■ **What to do**
A verbatim copy of all entries is the expected output.

[Collected data entries]

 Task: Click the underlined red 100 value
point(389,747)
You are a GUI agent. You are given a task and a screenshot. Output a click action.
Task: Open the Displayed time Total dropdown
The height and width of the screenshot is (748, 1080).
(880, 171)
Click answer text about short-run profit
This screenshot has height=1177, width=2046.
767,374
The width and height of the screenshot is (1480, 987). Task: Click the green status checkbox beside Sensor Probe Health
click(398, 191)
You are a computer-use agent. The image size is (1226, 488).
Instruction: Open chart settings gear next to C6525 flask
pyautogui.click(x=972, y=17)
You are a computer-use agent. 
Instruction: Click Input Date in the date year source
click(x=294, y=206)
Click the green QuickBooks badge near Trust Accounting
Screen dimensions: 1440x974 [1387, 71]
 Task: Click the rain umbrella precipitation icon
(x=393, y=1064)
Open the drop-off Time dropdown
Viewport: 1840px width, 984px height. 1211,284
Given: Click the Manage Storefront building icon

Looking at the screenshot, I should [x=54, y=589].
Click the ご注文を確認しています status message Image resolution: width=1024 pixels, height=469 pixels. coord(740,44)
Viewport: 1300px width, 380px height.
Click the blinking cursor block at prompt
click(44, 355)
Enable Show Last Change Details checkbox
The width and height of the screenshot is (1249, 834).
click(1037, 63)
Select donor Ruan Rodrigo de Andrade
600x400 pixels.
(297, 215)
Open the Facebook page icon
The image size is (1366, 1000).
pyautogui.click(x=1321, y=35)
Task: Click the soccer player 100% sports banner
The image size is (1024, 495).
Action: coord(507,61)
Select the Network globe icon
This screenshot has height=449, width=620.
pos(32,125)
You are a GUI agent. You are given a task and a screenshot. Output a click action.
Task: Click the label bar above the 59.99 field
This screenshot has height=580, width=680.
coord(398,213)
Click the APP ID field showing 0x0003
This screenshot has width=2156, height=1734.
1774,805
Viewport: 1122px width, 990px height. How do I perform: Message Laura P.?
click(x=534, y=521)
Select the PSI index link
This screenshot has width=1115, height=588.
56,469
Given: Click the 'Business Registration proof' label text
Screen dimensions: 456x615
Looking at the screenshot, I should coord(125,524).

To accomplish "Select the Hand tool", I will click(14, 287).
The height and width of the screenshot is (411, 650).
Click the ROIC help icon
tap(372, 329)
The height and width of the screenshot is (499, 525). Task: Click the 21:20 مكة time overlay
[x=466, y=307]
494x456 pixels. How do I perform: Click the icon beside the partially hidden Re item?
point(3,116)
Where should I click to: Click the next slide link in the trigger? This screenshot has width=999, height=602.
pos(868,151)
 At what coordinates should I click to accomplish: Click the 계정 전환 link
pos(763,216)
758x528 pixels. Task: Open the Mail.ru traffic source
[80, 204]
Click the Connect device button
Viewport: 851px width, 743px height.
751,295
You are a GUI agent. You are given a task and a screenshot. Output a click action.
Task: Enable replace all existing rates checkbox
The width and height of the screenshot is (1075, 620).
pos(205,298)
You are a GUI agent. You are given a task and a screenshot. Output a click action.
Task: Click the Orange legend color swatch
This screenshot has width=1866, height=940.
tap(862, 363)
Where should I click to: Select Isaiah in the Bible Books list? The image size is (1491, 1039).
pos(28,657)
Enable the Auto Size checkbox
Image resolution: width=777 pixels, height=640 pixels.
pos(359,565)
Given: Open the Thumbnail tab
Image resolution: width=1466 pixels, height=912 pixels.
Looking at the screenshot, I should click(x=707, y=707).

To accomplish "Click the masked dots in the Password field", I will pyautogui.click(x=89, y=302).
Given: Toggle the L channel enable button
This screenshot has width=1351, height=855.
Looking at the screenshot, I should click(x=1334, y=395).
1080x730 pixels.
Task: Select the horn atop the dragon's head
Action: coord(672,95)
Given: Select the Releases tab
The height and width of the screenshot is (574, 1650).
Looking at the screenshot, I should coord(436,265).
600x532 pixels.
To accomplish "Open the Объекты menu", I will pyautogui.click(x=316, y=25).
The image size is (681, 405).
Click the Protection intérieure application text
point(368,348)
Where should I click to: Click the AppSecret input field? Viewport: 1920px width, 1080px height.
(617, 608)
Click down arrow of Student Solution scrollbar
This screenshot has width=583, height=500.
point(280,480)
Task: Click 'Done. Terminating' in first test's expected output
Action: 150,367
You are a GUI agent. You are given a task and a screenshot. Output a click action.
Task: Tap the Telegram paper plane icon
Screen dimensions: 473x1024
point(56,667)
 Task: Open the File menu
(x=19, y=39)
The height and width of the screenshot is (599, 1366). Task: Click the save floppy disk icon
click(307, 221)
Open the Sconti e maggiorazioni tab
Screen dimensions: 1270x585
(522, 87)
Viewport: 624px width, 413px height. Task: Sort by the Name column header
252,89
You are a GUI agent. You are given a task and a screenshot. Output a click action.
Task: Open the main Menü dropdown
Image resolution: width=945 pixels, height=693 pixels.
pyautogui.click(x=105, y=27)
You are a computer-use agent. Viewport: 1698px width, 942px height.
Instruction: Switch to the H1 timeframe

■ **Final answer**
 Task: Click the underlined red 100 value
point(389,747)
You are a GUI agent. You are given a task and a screenshot. Output a click action.
Task: Open the Displayed time Total dropdown
The height and width of the screenshot is (748, 1080).
(880, 171)
Click answer text about short-run profit
This screenshot has height=1177, width=2046.
767,374
The width and height of the screenshot is (1480, 987). Task: Click the green status checkbox beside Sensor Probe Health
click(398, 191)
You are a computer-use agent. The image size is (1226, 488).
Instruction: Open chart settings gear next to C6525 flask
pyautogui.click(x=972, y=17)
You are a computer-use agent. 
Instruction: Click Input Date in the date year source
click(x=294, y=206)
Click the green QuickBooks badge near Trust Accounting
Screen dimensions: 1440x974 [1387, 71]
 Task: Click the rain umbrella precipitation icon
(x=393, y=1064)
Open the drop-off Time dropdown
Viewport: 1840px width, 984px height. 1211,284
Given: Click the Manage Storefront building icon

Looking at the screenshot, I should [x=54, y=589].
Click the ご注文を確認しています status message Image resolution: width=1024 pixels, height=469 pixels. coord(740,44)
Viewport: 1300px width, 380px height.
Click the blinking cursor block at prompt
click(44, 355)
Enable Show Last Change Details checkbox
The width and height of the screenshot is (1249, 834).
click(1037, 63)
Select donor Ruan Rodrigo de Andrade
600x400 pixels.
(297, 215)
Open the Facebook page icon
The image size is (1366, 1000).
pyautogui.click(x=1321, y=35)
Task: Click the soccer player 100% sports banner
The image size is (1024, 495).
Action: coord(507,61)
Select the Network globe icon
This screenshot has height=449, width=620.
pos(32,125)
You are a GUI agent. You are given a task and a screenshot. Output a click action.
Task: Click the label bar above the 59.99 field
This screenshot has height=580, width=680.
coord(398,213)
Click the APP ID field showing 0x0003
This screenshot has width=2156, height=1734.
1774,805
Viewport: 1122px width, 990px height. How do I perform: Message Laura P.?
click(x=534, y=521)
Select the PSI index link
This screenshot has width=1115, height=588.
56,469
Given: Click the 'Business Registration proof' label text
Screen dimensions: 456x615
Looking at the screenshot, I should coord(125,524).

To accomplish "Select the Hand tool", I will click(14, 287).
The height and width of the screenshot is (411, 650).
Click the ROIC help icon
tap(372, 329)
The height and width of the screenshot is (499, 525). Task: Click the 21:20 مكة time overlay
[x=466, y=307]
494x456 pixels. How do I perform: Click the icon beside the partially hidden Re item?
point(3,116)
Where should I click to: Click the next slide link in the trigger? This screenshot has width=999, height=602.
pos(868,151)
 At what coordinates should I click to accomplish: Click the 계정 전환 link
pos(763,216)
758x528 pixels. Task: Open the Mail.ru traffic source
[80, 204]
Click the Connect device button
Viewport: 851px width, 743px height.
751,295
You are a GUI agent. You are given a task and a screenshot. Output a click action.
Task: Enable replace all existing rates checkbox
The width and height of the screenshot is (1075, 620).
pos(205,298)
You are a GUI agent. You are given a task and a screenshot. Output a click action.
Task: Click the Orange legend color swatch
This screenshot has width=1866, height=940.
tap(862, 363)
Where should I click to: Select Isaiah in the Bible Books list? The image size is (1491, 1039).
pos(28,657)
Enable the Auto Size checkbox
Image resolution: width=777 pixels, height=640 pixels.
pos(359,565)
Given: Open the Thumbnail tab
Image resolution: width=1466 pixels, height=912 pixels.
Looking at the screenshot, I should click(x=707, y=707).

To accomplish "Click the masked dots in the Password field", I will pyautogui.click(x=89, y=302).
Given: Toggle the L channel enable button
This screenshot has width=1351, height=855.
Looking at the screenshot, I should click(x=1334, y=395).
1080x730 pixels.
Task: Select the horn atop the dragon's head
Action: coord(672,95)
Given: Select the Releases tab
The height and width of the screenshot is (574, 1650).
Looking at the screenshot, I should coord(436,265).
600x532 pixels.
To accomplish "Open the Объекты menu", I will pyautogui.click(x=316, y=25).
The image size is (681, 405).
Click the Protection intérieure application text
point(368,348)
Where should I click to: Click the AppSecret input field? Viewport: 1920px width, 1080px height.
(617, 608)
Click down arrow of Student Solution scrollbar
This screenshot has width=583, height=500.
point(280,480)
Task: Click 'Done. Terminating' in first test's expected output
Action: 150,367
You are a GUI agent. You are given a task and a screenshot. Output a click action.
Task: Tap the Telegram paper plane icon
Screen dimensions: 473x1024
point(56,667)
 Task: Open the File menu
(x=19, y=39)
The height and width of the screenshot is (599, 1366). Task: Click the save floppy disk icon
click(307, 221)
Open the Sconti e maggiorazioni tab
Screen dimensions: 1270x585
(522, 87)
Viewport: 624px width, 413px height. Task: Sort by the Name column header
252,89
You are a GUI agent. You are given a task and a screenshot. Output a click action.
Task: Open the main Menü dropdown
Image resolution: width=945 pixels, height=693 pixels.
pyautogui.click(x=105, y=27)
You are a computer-use agent. Viewport: 1698px width, 942px height.
Instruction: Switch to the H1 timeframe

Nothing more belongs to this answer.